▼

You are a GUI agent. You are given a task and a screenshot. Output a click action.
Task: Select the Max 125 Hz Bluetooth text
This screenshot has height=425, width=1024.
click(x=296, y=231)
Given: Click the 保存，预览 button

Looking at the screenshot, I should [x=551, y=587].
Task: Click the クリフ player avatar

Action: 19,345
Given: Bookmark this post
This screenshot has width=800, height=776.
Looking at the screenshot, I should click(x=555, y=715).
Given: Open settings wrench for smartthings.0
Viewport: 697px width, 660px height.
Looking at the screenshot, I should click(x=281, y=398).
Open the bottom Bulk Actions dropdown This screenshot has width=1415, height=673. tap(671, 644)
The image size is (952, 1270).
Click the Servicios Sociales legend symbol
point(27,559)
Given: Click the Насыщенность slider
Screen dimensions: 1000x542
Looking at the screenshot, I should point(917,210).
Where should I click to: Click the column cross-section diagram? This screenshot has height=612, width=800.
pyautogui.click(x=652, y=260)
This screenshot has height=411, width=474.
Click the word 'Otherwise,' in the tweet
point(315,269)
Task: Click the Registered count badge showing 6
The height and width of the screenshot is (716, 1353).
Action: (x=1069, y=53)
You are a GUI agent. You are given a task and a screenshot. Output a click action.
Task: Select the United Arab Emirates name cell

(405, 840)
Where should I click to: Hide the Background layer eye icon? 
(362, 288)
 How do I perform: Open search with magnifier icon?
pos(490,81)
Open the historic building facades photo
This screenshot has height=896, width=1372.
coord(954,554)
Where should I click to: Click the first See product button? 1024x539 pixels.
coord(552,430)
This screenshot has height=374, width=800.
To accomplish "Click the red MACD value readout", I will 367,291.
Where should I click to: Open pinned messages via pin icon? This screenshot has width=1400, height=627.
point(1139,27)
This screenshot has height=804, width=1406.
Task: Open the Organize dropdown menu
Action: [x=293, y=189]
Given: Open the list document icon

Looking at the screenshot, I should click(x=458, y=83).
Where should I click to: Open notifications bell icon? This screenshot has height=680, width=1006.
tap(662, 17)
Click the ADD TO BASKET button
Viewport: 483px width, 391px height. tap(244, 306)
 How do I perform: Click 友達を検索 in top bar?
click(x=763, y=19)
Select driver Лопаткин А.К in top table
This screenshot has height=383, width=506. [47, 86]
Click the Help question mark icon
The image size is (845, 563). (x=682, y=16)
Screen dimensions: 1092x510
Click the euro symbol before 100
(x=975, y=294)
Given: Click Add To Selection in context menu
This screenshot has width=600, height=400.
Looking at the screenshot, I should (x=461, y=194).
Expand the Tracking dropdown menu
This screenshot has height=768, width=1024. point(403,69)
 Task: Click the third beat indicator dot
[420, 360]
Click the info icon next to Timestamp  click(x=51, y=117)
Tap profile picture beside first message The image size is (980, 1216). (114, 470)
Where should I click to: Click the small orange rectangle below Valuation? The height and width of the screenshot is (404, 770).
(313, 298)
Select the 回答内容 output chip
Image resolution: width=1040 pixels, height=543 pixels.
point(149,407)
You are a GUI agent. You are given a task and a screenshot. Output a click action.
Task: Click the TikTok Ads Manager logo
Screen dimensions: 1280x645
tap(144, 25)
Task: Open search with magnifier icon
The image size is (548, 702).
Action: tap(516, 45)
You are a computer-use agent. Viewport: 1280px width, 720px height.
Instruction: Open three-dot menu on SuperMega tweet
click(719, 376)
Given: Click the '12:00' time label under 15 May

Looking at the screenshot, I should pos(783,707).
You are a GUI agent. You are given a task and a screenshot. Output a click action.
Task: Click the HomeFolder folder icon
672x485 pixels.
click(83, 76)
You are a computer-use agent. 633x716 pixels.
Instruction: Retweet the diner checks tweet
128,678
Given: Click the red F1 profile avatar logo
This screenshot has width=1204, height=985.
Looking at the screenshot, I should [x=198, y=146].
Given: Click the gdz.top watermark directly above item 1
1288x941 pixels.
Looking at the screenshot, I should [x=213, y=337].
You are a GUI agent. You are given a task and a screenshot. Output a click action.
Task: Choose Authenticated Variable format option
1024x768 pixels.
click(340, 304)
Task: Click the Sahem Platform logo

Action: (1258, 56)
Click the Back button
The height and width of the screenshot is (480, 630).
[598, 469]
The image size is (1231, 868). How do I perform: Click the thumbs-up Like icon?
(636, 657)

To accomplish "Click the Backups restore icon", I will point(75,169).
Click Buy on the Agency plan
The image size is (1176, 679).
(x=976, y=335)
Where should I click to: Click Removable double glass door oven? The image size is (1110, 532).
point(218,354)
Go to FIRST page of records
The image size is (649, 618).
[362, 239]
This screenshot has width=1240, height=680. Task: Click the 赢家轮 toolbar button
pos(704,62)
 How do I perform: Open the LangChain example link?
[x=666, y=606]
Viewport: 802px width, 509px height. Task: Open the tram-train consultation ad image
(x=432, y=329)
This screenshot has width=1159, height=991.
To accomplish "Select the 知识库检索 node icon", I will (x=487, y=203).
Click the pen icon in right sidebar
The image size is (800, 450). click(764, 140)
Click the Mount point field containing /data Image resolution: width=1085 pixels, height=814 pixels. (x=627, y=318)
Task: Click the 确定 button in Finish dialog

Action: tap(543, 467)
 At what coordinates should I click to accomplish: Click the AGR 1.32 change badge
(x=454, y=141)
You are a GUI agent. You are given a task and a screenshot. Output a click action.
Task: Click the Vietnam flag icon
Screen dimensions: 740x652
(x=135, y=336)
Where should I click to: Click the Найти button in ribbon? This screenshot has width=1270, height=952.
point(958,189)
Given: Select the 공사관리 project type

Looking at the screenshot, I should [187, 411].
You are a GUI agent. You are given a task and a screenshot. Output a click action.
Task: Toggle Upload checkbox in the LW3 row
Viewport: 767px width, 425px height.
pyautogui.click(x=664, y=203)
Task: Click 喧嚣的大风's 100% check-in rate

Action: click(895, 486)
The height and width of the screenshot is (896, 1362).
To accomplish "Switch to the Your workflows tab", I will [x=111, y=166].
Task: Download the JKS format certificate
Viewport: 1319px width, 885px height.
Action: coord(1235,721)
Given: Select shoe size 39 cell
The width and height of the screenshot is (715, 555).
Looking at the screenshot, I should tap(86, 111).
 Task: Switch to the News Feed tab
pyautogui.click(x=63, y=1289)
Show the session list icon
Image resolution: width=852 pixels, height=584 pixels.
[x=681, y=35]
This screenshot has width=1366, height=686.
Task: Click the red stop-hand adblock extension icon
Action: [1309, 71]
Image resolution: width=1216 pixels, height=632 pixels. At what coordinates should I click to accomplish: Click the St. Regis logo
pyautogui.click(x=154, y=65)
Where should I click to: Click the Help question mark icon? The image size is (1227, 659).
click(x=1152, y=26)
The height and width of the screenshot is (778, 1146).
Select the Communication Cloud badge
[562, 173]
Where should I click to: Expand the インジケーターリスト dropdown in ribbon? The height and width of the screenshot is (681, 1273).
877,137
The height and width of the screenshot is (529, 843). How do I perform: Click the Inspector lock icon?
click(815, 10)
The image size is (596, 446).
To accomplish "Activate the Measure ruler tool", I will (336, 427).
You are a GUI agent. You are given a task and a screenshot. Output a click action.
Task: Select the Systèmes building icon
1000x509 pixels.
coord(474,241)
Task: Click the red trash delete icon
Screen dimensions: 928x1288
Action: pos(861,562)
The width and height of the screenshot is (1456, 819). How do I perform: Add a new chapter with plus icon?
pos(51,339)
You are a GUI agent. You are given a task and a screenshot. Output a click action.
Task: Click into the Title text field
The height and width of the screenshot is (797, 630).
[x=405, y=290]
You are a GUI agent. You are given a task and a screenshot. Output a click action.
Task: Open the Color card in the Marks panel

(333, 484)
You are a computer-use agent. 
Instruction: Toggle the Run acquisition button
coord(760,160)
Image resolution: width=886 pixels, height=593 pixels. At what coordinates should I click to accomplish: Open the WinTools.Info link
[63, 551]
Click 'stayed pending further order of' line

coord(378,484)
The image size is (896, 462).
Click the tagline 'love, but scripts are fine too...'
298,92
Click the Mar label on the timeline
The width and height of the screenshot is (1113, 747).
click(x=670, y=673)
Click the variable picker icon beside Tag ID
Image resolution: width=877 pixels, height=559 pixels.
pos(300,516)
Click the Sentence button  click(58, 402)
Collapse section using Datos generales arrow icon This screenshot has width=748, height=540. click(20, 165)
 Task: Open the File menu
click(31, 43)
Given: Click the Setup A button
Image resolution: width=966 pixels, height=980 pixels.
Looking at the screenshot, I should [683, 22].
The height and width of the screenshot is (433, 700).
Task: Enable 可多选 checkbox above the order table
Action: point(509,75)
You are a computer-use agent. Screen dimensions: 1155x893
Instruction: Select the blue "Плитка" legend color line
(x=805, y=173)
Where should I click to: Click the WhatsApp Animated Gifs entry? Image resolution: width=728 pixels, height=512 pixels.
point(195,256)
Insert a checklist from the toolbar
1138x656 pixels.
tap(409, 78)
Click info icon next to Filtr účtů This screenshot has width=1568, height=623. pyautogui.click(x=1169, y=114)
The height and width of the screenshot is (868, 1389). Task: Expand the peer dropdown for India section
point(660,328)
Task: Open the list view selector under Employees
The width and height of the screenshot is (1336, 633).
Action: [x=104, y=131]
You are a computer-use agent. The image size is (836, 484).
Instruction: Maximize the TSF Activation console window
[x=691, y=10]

▲

> _REQUIRED ACTION_
I'd like an exact copy of the lines above, from the very first one through the line that contains "Open the bottom", with nothing else added.

> _SOLUTION TO THE PROBLEM_
You are a GUI agent. You are given a task and a screenshot. Output a click action.
Task: Select the Max 125 Hz Bluetooth text
This screenshot has height=425, width=1024.
click(x=296, y=231)
Given: Click the 保存，预览 button

Looking at the screenshot, I should [x=551, y=587].
Task: Click the クリフ player avatar

Action: 19,345
Given: Bookmark this post
This screenshot has width=800, height=776.
Looking at the screenshot, I should click(x=555, y=715).
Given: Open settings wrench for smartthings.0
Viewport: 697px width, 660px height.
Looking at the screenshot, I should click(x=281, y=398).
Open the bottom Bulk Actions dropdown This screenshot has width=1415, height=673. tap(671, 644)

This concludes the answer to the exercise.